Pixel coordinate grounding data
^^^^

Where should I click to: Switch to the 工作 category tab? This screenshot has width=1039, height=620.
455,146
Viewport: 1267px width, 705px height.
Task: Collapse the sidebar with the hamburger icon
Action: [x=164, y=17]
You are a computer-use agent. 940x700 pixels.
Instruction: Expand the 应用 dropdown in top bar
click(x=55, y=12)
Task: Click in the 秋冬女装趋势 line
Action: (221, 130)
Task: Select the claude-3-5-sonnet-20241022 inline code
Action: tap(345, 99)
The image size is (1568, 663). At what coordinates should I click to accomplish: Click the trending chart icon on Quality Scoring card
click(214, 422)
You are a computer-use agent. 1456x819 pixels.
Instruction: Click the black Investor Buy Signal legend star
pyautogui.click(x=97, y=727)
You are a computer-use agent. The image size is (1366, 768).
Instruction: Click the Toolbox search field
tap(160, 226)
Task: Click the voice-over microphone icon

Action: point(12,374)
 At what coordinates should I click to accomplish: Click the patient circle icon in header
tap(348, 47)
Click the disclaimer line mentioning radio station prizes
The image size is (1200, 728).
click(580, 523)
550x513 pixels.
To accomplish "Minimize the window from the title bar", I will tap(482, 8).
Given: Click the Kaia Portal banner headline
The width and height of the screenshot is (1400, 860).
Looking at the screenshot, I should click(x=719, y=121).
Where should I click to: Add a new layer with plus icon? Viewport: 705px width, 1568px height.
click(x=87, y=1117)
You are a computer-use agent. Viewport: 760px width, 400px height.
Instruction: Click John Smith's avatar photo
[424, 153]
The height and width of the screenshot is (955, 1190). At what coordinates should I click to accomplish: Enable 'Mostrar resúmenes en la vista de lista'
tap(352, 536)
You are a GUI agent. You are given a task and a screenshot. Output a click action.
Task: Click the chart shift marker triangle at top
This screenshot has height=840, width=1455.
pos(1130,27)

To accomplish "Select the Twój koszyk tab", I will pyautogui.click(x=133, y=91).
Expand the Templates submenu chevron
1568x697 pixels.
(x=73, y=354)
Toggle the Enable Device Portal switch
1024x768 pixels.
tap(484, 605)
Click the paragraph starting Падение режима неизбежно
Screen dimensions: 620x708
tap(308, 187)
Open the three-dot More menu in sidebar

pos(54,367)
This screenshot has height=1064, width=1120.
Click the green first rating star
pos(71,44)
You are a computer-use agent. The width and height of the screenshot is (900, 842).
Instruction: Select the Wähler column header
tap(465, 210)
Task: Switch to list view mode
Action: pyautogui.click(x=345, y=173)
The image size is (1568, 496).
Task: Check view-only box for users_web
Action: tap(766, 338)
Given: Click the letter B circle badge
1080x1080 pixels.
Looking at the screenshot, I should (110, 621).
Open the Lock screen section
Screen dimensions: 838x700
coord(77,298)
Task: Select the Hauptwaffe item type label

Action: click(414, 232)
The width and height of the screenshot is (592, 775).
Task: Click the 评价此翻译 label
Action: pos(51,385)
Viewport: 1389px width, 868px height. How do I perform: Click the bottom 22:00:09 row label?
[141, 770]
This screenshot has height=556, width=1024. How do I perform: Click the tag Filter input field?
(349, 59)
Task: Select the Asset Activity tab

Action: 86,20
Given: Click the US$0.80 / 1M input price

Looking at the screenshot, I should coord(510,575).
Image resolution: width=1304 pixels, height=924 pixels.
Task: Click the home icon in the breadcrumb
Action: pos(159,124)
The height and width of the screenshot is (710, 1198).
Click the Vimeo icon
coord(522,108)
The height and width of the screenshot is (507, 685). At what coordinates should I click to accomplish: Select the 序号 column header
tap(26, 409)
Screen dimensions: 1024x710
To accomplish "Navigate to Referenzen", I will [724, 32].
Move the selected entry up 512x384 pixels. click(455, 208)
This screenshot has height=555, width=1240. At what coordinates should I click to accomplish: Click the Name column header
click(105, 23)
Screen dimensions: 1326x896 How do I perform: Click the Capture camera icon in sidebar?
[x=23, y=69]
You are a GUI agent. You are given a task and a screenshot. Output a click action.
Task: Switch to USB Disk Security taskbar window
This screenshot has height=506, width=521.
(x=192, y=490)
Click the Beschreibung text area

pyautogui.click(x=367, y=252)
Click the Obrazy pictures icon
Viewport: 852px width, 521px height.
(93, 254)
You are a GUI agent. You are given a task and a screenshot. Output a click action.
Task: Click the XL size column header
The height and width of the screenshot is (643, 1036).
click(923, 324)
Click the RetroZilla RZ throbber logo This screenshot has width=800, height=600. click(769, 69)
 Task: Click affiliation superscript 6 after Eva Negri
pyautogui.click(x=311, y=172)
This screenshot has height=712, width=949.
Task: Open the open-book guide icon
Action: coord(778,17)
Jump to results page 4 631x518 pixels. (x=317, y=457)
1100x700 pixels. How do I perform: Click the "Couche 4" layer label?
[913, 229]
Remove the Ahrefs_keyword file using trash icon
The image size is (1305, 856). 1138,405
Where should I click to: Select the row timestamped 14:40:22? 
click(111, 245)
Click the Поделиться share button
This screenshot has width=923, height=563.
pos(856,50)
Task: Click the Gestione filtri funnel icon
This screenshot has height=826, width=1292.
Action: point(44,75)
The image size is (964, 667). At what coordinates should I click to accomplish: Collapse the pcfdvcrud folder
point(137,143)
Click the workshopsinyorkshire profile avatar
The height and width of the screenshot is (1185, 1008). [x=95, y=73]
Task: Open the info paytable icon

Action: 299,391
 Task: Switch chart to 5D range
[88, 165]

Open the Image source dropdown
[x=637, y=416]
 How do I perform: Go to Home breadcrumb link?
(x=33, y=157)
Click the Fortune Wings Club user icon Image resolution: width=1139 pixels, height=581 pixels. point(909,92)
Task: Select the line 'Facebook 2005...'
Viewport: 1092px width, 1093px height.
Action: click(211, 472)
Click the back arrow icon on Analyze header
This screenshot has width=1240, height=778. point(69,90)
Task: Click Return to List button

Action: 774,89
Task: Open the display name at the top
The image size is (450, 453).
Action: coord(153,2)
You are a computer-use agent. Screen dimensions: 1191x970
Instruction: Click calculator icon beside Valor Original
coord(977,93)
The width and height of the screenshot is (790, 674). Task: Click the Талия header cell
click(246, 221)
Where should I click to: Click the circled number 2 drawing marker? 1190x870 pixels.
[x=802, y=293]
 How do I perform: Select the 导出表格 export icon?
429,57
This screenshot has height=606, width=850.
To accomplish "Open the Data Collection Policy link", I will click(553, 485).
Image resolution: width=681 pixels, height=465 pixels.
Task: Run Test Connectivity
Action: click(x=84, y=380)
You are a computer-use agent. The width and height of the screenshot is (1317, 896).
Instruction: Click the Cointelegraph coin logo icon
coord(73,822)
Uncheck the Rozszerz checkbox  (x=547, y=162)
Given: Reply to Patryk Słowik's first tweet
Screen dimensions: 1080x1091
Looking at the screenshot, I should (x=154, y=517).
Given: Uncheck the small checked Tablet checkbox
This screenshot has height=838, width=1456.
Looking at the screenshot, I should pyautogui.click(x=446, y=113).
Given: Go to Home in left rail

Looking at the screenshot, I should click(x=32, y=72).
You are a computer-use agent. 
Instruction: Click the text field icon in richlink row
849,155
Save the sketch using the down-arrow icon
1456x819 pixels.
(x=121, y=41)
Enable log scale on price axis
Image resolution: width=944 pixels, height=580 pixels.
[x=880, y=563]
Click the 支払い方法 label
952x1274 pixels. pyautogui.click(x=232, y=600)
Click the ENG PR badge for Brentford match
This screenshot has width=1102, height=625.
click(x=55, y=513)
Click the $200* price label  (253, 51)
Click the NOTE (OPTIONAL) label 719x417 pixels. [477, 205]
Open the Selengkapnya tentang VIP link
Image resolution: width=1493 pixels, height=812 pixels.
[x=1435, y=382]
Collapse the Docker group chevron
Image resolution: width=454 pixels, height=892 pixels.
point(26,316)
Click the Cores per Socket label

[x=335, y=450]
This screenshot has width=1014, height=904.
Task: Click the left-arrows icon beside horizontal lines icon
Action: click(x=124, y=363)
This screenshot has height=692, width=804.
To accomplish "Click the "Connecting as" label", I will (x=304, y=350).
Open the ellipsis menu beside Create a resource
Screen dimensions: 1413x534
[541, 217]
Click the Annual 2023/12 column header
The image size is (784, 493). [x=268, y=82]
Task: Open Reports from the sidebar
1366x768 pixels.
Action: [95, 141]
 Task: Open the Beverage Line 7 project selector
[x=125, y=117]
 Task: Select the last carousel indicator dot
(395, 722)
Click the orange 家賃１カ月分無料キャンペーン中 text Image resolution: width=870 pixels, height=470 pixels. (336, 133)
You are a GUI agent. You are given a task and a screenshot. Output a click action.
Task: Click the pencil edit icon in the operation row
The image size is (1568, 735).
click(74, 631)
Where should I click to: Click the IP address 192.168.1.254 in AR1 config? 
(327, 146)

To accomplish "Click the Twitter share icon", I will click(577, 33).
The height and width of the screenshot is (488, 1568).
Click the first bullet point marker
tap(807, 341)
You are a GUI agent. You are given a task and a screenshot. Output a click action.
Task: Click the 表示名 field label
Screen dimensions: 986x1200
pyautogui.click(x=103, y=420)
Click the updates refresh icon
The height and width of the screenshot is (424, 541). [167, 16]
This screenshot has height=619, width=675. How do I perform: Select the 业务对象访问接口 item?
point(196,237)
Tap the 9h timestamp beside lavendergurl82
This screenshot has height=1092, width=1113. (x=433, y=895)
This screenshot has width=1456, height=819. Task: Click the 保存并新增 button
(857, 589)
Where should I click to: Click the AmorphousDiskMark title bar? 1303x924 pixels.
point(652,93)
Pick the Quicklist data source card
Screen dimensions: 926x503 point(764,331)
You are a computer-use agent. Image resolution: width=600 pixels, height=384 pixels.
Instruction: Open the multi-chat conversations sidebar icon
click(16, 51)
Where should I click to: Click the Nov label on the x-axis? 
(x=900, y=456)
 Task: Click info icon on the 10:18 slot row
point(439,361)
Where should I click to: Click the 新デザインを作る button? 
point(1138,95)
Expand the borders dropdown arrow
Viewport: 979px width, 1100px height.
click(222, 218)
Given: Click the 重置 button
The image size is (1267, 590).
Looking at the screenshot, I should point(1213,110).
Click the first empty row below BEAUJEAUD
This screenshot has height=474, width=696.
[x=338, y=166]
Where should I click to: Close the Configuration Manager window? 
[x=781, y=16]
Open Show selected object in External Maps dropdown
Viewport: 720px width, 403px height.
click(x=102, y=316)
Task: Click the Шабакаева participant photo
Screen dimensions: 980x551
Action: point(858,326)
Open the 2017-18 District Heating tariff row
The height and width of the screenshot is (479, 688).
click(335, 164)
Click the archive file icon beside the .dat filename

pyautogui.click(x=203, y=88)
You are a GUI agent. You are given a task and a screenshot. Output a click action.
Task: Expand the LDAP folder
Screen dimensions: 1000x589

^^^^

▶ ASSIGNMENT:
All that is needed is the exact run of lines above from the line containing "You are a computer-use agent. The image" through the line containing "550x513 pixels.", both of them included.

▶ PROBLEM SOLUTION:
You are a computer-use agent. The image size is (1366, 768).
Instruction: Click the Toolbox search field
tap(160, 226)
Task: Click the voice-over microphone icon

Action: point(12,374)
 At what coordinates should I click to accomplish: Click the patient circle icon in header
tap(348, 47)
Click the disclaimer line mentioning radio station prizes
The image size is (1200, 728).
click(580, 523)
550x513 pixels.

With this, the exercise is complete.